Wanneer bacteriecellen zich delen, is het proces eenvoudig: de cel kopieert alle elementen, inclusief het DNA, terwijl ze ongeveer verdubbelt in grootte, en splitst zich vervolgens in twee in een proces dat bekend staat als binaire splijting.

Eukaryotische celdeling is meer betrokken. Eerst wordt het DNA in de kern gerepliceerd terwijl de nucleaire envelop oplost en vervolgens worden de gerepliceerde chromosomen gescheiden in dochterkernen. Dit staat bekend als mitose en bestaat uit vier verschillende fasen: profase, metafase, anafase en telofase; veel bronnen voegen een vijfde fase in, prometafase genaamd, direct na profase. Daarna splitst de kern zich en vormen zich nieuwe nucleaire enveloppen rond de twee identieke sets chromosomen.
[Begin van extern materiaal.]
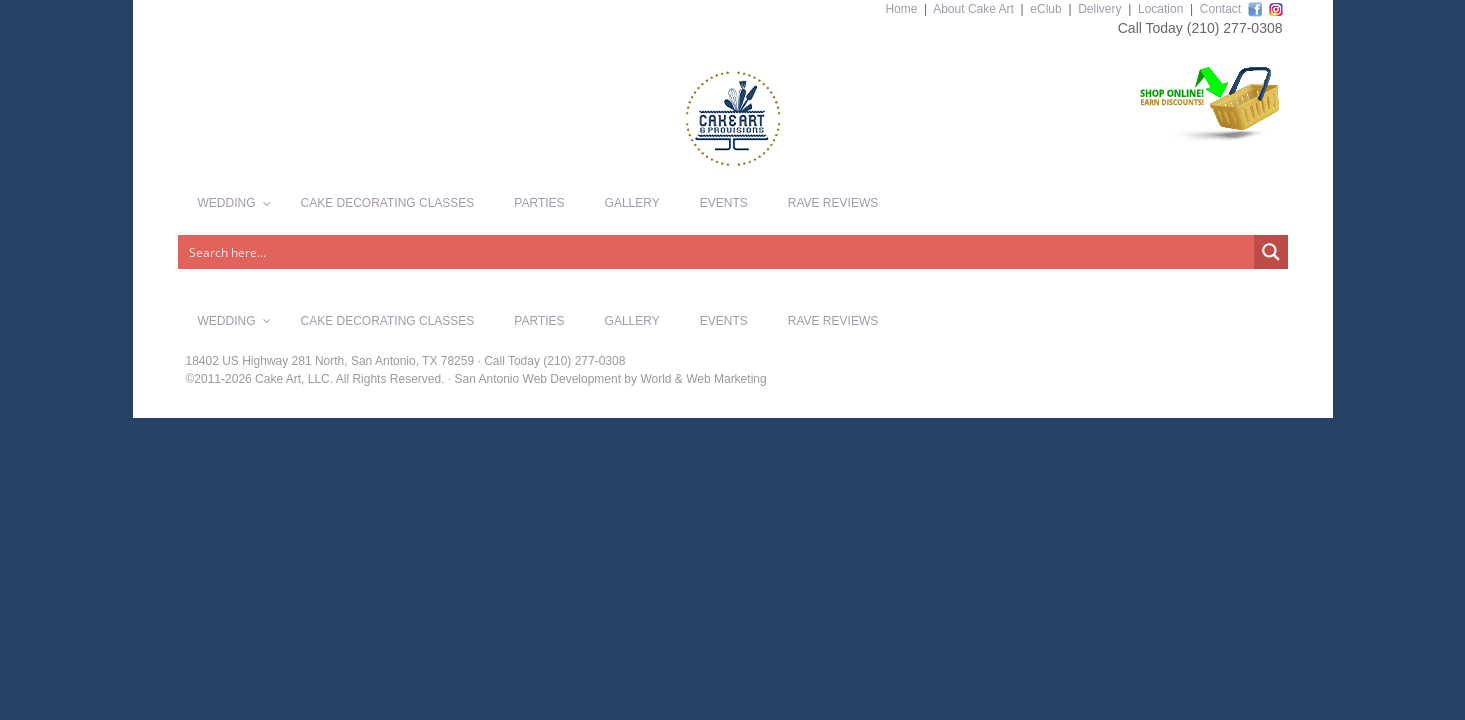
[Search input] (717, 252)
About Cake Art (973, 9)
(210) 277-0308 (1235, 28)
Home (901, 9)
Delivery (1099, 9)
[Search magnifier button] (1271, 252)
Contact (1220, 9)
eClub (1045, 9)
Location (1160, 9)
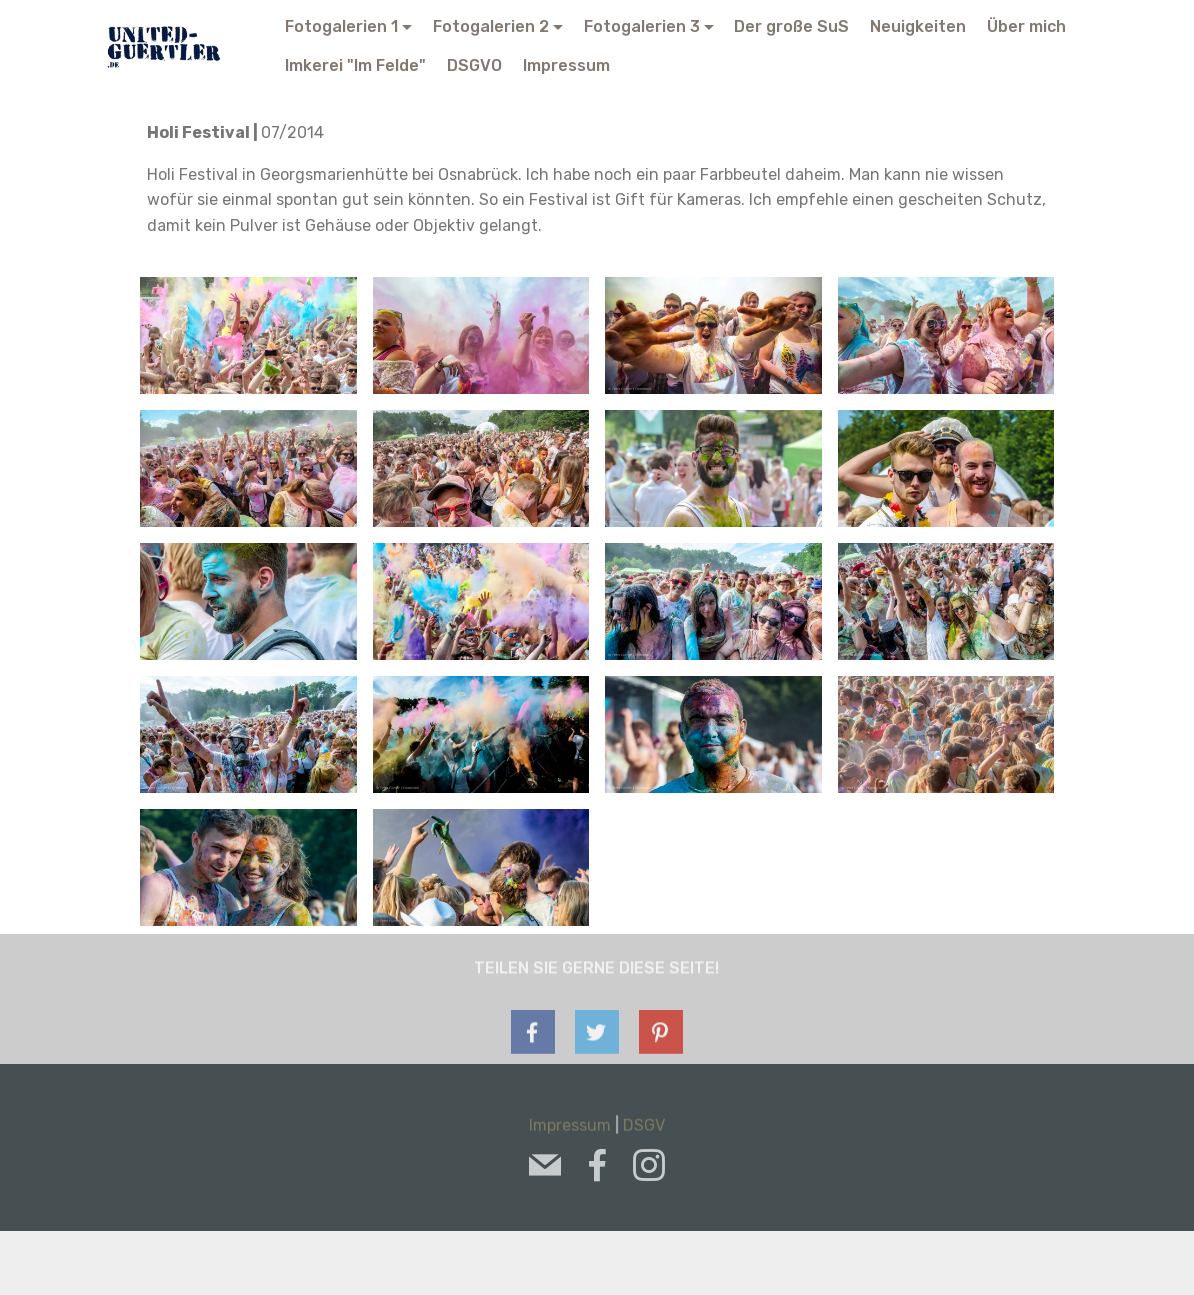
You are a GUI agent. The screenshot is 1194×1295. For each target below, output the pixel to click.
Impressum (566, 65)
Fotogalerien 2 (491, 26)
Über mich (1026, 26)
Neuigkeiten (918, 26)
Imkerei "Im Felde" (355, 65)
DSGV (644, 1130)
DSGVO (474, 65)
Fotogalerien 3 (642, 26)
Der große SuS (791, 26)
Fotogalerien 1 (341, 26)
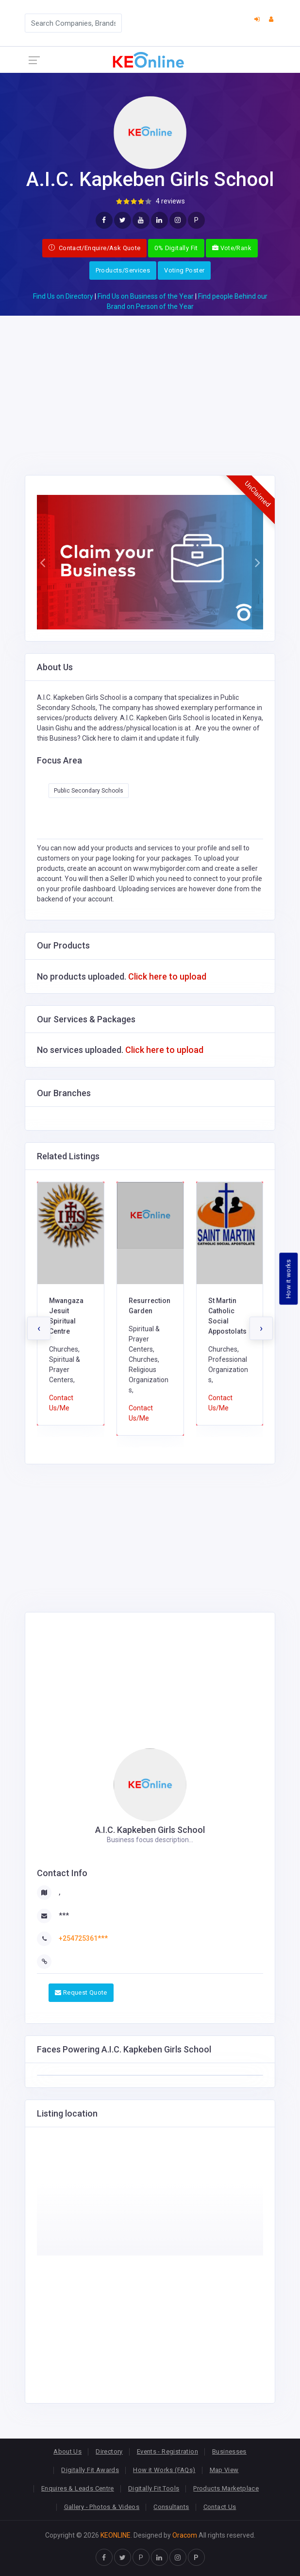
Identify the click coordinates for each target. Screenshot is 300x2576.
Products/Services (123, 270)
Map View (224, 2470)
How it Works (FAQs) (164, 2470)
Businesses (229, 2451)
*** (64, 1915)
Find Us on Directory (63, 296)
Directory (109, 2451)
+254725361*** (83, 1938)
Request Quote (81, 1992)
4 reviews (170, 201)
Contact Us (219, 2506)
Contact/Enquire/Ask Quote (95, 248)
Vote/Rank (231, 248)
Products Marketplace (226, 2488)
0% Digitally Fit (176, 248)
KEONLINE (115, 2535)
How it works (288, 1279)
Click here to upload (167, 976)
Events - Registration (167, 2451)
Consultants (171, 2506)
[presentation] (38, 1328)
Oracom (184, 2535)
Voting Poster (184, 270)
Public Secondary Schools (88, 790)
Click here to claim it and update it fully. (141, 738)
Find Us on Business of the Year (146, 296)
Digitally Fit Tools (153, 2488)
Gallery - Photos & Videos (102, 2506)
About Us (67, 2451)
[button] (42, 562)
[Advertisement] (150, 384)
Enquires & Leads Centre (77, 2488)
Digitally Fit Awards (90, 2470)
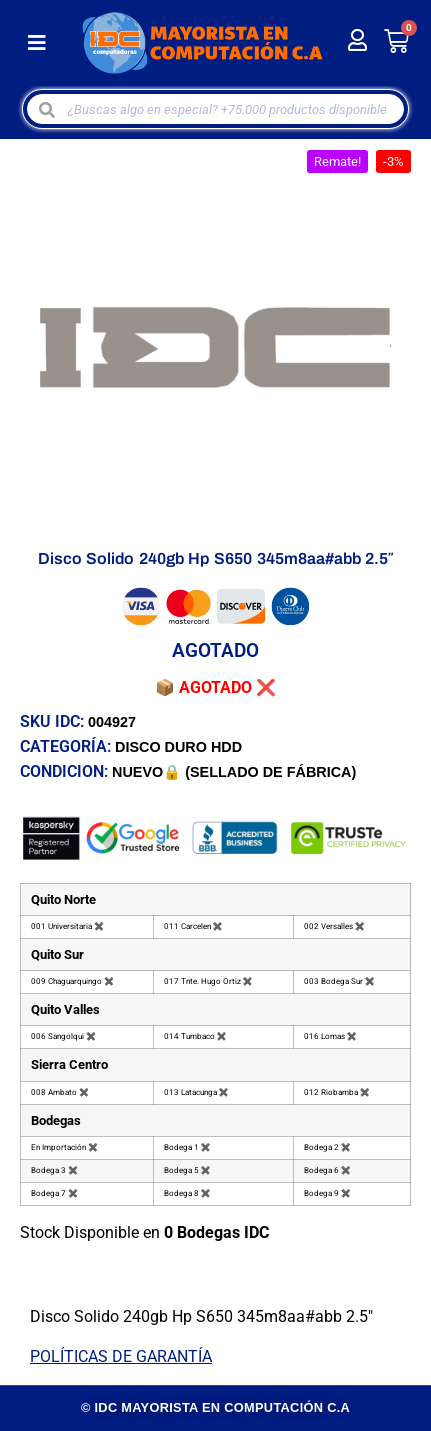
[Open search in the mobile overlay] (216, 109)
Ten slotte deelt de cel als geheel zich in een proces dat bekend staat als cytokinese . Wanneer bepaalde defecten aanwezig zijn in het DNA dankzij erfelijke misvormingen (mutaties) of de aanwezigheid van schadelijke chemicaliën, kan celdeling ongecontroleerd doorgaan; dit is de basis voor kankers, een groep ziekten waarvoor geen genezing bestaat, hoewel behandelingen blijven verbeteren om een ​​aanzienlijk verbeterde kwaliteit van leven mogelijk te maken.